- Problem to solve:
Search the listing for the string "computer" and copy every line that contains it.

*** Provided information

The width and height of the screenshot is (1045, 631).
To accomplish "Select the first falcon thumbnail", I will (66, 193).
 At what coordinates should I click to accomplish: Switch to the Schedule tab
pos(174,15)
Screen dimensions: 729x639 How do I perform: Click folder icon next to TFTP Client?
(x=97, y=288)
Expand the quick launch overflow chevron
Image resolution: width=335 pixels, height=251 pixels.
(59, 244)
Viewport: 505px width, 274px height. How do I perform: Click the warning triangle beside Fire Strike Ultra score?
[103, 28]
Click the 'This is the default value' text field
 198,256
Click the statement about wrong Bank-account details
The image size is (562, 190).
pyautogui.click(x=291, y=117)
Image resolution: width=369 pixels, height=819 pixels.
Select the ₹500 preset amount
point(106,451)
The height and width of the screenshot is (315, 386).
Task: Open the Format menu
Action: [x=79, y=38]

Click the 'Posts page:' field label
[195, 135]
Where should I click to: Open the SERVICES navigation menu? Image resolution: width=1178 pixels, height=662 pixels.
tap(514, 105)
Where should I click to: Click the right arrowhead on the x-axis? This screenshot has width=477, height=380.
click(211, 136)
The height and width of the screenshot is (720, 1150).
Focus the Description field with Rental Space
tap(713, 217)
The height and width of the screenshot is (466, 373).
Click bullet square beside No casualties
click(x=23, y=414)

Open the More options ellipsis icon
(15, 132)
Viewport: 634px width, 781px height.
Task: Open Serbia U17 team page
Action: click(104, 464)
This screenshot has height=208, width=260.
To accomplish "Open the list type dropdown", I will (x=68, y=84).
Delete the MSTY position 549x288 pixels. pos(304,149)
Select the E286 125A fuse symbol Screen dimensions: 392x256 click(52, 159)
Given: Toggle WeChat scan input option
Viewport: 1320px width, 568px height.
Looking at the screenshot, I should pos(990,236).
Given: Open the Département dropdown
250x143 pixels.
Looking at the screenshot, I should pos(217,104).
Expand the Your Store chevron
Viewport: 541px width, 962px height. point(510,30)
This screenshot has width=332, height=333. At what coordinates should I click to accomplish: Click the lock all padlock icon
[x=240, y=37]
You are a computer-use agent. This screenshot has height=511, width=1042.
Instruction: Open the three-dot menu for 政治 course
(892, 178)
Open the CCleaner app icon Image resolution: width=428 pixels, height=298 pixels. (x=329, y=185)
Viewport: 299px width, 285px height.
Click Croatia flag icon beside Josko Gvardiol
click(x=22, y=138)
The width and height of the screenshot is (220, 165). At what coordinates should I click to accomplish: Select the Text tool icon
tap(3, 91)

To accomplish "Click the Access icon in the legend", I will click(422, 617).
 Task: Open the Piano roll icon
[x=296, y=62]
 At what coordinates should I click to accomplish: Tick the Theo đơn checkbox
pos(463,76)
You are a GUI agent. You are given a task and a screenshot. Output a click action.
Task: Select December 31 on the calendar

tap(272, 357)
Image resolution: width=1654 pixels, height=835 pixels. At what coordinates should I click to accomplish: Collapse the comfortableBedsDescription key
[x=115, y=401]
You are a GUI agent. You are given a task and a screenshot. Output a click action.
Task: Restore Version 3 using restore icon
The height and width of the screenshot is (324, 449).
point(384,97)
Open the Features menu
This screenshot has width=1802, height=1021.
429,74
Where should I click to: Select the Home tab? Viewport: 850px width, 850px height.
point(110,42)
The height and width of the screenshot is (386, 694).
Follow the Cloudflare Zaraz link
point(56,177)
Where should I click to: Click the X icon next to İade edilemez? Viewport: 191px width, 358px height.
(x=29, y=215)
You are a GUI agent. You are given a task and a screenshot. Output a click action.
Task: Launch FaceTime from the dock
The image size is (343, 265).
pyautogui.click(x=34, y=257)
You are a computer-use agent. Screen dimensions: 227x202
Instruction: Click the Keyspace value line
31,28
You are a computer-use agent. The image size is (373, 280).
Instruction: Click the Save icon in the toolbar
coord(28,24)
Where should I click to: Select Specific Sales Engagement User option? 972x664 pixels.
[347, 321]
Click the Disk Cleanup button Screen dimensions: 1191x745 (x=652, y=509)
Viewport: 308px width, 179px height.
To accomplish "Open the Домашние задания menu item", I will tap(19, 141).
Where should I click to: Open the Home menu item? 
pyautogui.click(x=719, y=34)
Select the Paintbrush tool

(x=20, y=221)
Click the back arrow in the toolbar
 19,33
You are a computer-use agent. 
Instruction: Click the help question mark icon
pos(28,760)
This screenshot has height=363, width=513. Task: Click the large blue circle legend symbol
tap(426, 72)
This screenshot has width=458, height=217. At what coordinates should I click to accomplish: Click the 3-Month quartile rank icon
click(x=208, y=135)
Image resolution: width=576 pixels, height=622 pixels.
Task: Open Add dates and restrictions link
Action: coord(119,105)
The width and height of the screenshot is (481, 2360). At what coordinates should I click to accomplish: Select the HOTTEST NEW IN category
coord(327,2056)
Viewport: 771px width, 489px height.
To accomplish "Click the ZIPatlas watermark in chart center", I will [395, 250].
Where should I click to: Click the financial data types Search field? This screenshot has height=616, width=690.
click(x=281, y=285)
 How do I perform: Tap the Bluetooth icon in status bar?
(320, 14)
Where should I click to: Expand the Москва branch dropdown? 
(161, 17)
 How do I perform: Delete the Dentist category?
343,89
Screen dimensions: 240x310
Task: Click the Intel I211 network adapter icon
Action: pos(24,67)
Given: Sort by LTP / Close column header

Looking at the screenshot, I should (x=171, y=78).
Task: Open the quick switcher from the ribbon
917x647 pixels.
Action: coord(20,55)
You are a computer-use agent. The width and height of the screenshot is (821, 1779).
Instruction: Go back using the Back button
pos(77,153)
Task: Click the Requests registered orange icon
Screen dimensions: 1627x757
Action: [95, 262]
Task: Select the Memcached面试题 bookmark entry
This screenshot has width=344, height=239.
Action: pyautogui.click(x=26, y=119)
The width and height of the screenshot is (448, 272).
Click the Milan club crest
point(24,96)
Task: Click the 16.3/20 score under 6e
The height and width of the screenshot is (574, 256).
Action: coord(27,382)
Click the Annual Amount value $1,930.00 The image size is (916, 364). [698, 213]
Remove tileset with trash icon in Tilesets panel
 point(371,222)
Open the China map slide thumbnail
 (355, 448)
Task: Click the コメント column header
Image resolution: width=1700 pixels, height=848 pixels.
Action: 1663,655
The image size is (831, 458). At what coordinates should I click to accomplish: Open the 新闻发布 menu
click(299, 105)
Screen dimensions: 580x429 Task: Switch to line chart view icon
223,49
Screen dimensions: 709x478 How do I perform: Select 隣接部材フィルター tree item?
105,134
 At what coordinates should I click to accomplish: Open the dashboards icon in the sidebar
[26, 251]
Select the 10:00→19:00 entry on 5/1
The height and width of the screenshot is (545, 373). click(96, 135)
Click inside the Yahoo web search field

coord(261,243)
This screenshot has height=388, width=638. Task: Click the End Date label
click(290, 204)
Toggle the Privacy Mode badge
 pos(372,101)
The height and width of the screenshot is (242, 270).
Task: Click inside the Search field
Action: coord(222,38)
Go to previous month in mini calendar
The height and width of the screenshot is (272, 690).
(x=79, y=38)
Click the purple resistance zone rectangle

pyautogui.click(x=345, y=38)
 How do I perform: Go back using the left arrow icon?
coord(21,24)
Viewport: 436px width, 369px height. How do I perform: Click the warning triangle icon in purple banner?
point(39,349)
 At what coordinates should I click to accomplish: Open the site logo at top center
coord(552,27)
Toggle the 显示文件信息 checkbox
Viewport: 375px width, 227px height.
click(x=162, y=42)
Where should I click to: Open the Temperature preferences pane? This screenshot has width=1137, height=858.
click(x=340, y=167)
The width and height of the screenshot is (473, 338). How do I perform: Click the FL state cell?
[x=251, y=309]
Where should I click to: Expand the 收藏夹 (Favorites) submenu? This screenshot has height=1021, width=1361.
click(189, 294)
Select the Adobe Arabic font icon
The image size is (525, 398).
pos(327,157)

******

- Result:
You are a computer-use agent. This screenshot has height=511, width=1042.
You are a computer-use agent. Screen dimensions: 227x202
You are a computer-use agent. The image size is (373, 280).
You are a computer-use agent. 
You are a computer-use agent. The width and height of the screenshot is (821, 1779).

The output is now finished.